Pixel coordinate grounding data

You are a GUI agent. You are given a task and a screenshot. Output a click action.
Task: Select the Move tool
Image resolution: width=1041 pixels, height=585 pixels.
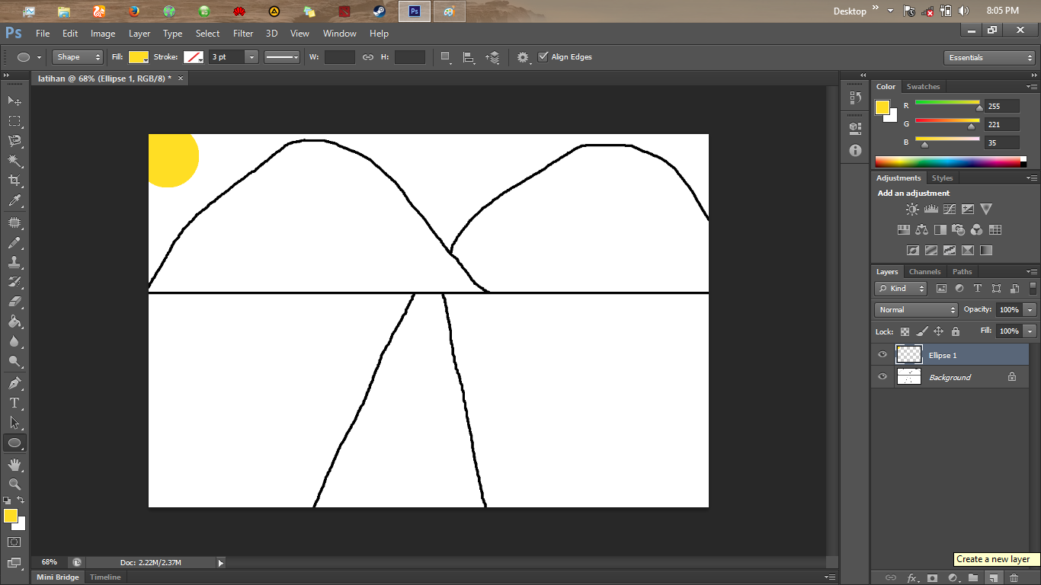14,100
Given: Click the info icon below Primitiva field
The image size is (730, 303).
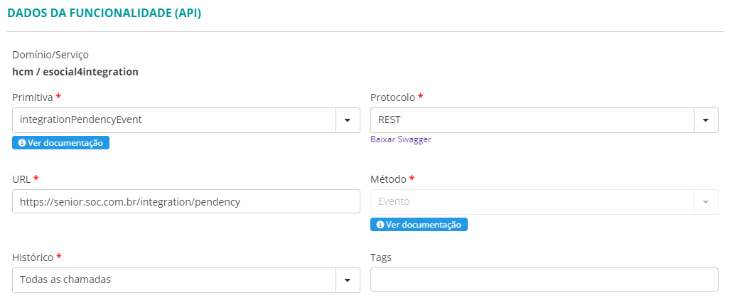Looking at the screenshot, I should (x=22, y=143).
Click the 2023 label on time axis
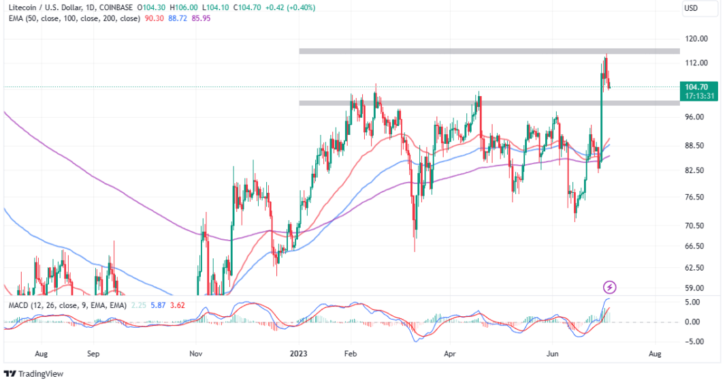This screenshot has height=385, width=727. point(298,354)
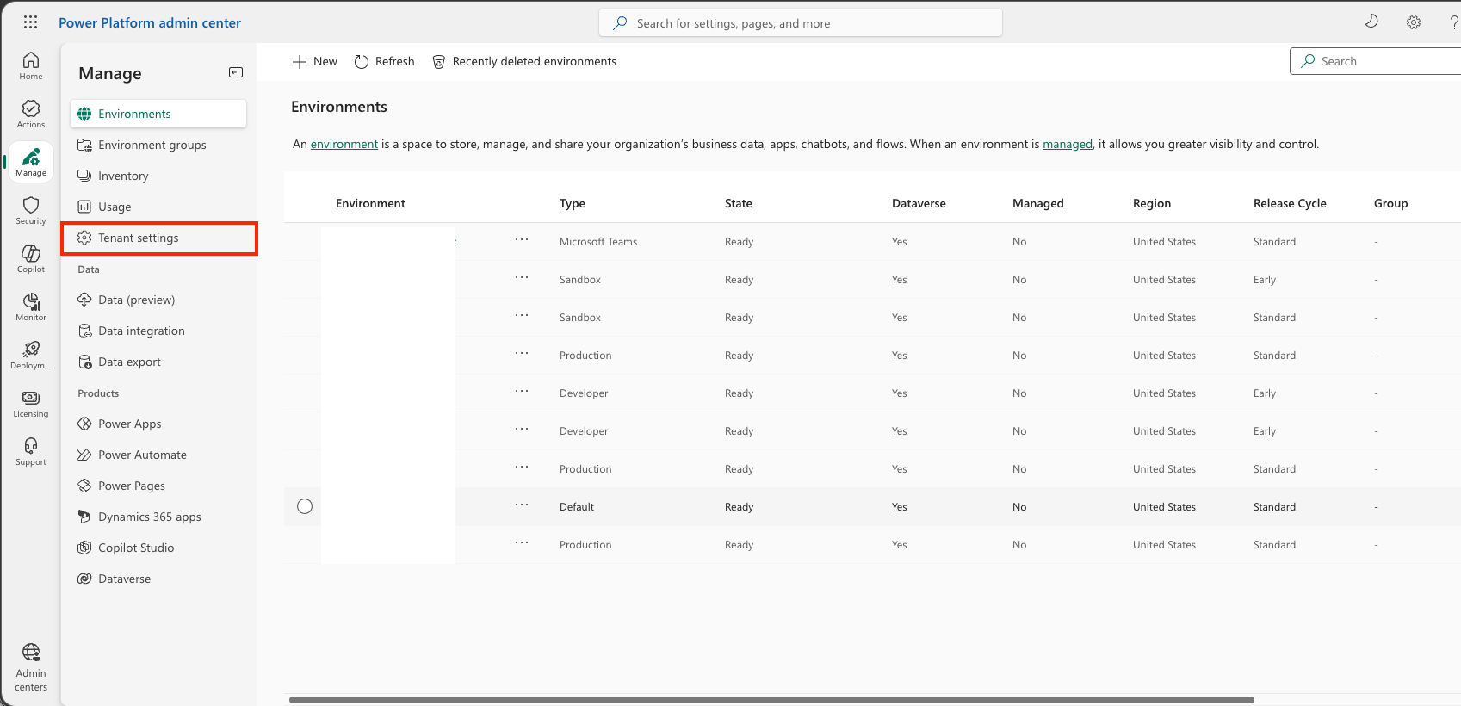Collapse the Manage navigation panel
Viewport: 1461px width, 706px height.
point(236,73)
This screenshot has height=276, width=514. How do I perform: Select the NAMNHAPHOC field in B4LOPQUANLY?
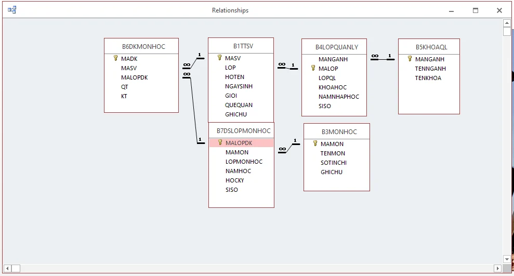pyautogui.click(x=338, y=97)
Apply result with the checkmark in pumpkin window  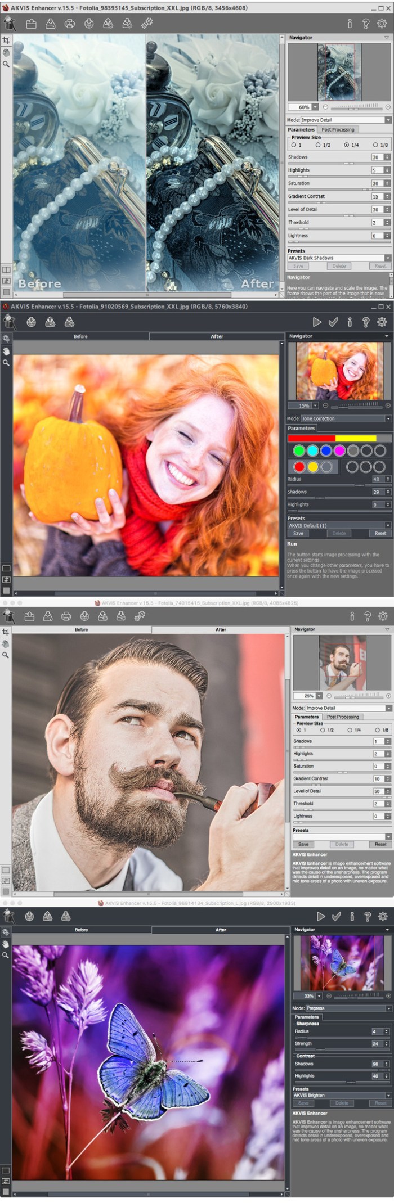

PROBLEM REQUIREMENTS
For the records above, give every line again exactly and skip the pictures.

RESPONSE FOR THIS EXERCISE
You are a GUI agent. You are given a task and a screenshot. Output a click action.
Task: Select the Move tool
Image resolution: width=1041 pixels, height=585 pixels.
14,100
Given: Click the info icon below Primitiva field
The image size is (730, 303).
Looking at the screenshot, I should (x=22, y=143).
Click the 2023 label on time axis
This screenshot has height=385, width=727. point(298,354)
Collapse the Manage navigation panel
Viewport: 1461px width, 706px height.
point(236,73)
This screenshot has height=276, width=514. How do I perform: Select the NAMNHAPHOC field in B4LOPQUANLY?
pyautogui.click(x=338, y=97)
Apply result with the checkmark in pumpkin window  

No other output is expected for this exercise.